Problem: From the records below, print exactly the lines starting at the one containing "Task: Click the Open Access info icon" and ending at the one containing "Click the delivery", ends included, and nothing else.

Collected data entries
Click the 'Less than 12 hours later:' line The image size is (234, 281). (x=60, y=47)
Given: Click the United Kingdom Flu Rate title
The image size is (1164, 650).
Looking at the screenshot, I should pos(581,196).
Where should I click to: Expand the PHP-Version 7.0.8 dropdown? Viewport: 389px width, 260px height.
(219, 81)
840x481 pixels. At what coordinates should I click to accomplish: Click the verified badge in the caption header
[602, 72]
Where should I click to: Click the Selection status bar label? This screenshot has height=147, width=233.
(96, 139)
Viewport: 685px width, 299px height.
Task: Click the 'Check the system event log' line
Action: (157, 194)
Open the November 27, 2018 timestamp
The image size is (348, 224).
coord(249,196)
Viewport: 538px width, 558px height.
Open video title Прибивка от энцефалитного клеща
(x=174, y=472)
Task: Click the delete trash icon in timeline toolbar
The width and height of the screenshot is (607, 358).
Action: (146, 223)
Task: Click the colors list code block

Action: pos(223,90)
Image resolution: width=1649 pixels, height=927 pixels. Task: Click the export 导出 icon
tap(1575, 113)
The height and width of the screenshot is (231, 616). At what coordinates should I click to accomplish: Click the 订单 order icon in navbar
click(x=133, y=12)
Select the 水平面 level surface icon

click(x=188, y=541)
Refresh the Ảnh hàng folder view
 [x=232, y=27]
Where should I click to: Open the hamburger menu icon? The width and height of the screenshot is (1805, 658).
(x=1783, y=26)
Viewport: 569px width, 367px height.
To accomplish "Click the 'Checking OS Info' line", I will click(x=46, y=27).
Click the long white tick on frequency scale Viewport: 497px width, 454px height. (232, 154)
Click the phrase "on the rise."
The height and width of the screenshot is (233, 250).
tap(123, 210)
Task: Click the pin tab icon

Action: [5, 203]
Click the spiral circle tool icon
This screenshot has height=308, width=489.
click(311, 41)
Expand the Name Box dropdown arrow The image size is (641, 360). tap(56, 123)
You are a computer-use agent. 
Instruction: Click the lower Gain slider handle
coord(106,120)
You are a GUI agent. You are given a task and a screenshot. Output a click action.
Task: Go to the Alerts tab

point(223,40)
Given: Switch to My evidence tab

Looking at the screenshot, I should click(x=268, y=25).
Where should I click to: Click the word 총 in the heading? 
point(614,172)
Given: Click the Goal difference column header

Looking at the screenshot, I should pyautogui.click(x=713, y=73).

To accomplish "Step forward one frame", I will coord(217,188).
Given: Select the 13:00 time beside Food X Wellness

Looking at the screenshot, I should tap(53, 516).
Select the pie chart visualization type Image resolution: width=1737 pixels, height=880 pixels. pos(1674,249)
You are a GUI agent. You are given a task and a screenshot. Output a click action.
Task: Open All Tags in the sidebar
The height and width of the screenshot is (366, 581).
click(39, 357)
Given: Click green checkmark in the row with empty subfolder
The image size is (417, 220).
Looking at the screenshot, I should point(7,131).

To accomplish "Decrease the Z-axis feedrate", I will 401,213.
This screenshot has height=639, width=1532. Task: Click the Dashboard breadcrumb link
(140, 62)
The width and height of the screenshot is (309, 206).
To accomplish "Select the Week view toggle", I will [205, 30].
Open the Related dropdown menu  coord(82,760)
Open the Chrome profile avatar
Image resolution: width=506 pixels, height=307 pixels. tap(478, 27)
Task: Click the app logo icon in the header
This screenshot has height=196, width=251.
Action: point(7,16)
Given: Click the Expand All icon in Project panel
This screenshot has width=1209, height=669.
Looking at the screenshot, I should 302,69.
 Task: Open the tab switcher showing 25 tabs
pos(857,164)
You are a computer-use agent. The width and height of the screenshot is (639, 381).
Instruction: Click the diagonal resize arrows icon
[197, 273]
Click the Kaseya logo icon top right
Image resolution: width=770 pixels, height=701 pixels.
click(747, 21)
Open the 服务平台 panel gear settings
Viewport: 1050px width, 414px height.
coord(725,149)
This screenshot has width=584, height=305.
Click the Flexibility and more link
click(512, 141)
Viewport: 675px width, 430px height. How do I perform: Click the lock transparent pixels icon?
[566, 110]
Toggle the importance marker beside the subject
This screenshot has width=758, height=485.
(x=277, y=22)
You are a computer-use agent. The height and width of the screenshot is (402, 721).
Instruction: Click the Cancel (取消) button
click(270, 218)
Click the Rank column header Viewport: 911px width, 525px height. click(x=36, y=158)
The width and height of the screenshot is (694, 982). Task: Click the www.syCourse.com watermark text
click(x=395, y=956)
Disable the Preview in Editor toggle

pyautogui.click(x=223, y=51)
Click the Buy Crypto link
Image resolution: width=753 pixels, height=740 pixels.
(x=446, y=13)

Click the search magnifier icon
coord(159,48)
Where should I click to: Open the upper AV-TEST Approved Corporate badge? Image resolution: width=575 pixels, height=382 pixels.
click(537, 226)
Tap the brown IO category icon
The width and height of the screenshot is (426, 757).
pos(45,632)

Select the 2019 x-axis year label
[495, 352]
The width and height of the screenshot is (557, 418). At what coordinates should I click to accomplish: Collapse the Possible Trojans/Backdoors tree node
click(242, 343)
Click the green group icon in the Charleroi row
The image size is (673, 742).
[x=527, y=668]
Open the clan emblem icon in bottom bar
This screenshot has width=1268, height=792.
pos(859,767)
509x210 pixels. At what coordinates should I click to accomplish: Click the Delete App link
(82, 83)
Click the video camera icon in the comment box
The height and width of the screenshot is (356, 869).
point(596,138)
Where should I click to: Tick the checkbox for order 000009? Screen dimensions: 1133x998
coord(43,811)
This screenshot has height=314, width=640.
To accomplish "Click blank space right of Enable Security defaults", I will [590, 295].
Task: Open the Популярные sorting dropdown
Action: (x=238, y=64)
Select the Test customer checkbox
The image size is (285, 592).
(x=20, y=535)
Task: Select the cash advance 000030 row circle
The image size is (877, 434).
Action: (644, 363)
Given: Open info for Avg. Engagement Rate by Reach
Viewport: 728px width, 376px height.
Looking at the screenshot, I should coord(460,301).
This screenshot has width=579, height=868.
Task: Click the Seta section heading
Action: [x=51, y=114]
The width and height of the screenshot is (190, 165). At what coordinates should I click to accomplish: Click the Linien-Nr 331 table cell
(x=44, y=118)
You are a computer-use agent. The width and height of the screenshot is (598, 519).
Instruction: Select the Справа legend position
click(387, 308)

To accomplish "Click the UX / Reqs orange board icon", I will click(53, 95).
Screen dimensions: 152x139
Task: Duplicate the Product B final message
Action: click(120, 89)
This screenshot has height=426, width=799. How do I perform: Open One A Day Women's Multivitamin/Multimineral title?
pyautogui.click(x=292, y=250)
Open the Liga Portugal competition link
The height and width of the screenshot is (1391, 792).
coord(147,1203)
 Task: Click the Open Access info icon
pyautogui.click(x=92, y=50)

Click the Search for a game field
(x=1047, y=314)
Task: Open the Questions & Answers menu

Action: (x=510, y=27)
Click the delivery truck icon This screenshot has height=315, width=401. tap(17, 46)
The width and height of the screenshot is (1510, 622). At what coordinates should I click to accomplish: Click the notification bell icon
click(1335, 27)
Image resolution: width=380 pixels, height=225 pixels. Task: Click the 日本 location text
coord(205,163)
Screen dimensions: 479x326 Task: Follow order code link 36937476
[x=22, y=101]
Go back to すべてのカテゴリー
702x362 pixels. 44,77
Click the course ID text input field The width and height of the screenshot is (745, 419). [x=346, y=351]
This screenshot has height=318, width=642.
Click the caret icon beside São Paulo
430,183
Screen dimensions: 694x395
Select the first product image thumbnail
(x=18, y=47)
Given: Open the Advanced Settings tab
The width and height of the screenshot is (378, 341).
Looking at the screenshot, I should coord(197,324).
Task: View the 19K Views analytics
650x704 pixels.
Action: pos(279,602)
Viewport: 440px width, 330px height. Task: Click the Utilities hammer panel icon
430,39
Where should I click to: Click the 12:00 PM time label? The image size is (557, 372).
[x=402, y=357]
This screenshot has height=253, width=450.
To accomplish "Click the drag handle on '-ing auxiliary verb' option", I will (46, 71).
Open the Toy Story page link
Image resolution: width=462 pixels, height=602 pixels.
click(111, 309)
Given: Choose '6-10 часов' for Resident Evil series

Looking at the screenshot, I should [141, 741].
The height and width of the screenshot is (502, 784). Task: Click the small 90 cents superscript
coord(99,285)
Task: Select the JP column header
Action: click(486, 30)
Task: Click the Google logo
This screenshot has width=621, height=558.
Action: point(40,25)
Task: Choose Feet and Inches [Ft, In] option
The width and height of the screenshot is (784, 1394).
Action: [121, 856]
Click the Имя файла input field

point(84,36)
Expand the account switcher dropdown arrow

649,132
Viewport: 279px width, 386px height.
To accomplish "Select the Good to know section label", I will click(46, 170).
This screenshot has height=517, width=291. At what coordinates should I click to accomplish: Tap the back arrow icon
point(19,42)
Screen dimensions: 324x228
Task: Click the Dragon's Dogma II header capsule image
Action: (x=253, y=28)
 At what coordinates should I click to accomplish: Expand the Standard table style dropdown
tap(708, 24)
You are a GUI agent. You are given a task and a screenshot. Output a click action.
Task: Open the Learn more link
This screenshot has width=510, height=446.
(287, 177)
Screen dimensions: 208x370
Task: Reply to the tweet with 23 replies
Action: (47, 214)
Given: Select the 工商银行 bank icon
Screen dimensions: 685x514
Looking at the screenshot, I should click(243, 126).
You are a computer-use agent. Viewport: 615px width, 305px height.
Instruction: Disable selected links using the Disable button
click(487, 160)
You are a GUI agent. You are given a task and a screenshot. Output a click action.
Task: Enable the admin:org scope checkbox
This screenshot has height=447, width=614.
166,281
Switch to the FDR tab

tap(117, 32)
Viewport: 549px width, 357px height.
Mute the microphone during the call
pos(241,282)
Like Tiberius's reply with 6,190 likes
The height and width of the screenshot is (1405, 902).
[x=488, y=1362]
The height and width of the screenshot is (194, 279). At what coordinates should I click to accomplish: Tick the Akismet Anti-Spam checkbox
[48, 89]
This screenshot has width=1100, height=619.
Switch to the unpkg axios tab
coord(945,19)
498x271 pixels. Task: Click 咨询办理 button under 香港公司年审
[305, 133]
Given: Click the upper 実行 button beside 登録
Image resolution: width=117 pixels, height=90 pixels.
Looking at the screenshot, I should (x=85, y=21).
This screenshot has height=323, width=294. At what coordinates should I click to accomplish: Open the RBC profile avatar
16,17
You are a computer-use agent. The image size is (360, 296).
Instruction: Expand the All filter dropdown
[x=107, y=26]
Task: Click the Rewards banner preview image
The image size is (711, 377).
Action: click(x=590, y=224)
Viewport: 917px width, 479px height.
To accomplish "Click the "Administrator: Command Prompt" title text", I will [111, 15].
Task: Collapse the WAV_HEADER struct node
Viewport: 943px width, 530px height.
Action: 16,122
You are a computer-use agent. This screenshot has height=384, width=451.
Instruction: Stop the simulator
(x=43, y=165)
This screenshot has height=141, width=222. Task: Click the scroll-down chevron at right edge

Solution for this task:
 Task: Click the Open Access info icon
pyautogui.click(x=92, y=50)

Click the Search for a game field
(x=1047, y=314)
Task: Open the Questions & Answers menu

Action: (x=510, y=27)
Click the delivery truck icon This screenshot has height=315, width=401. tap(17, 46)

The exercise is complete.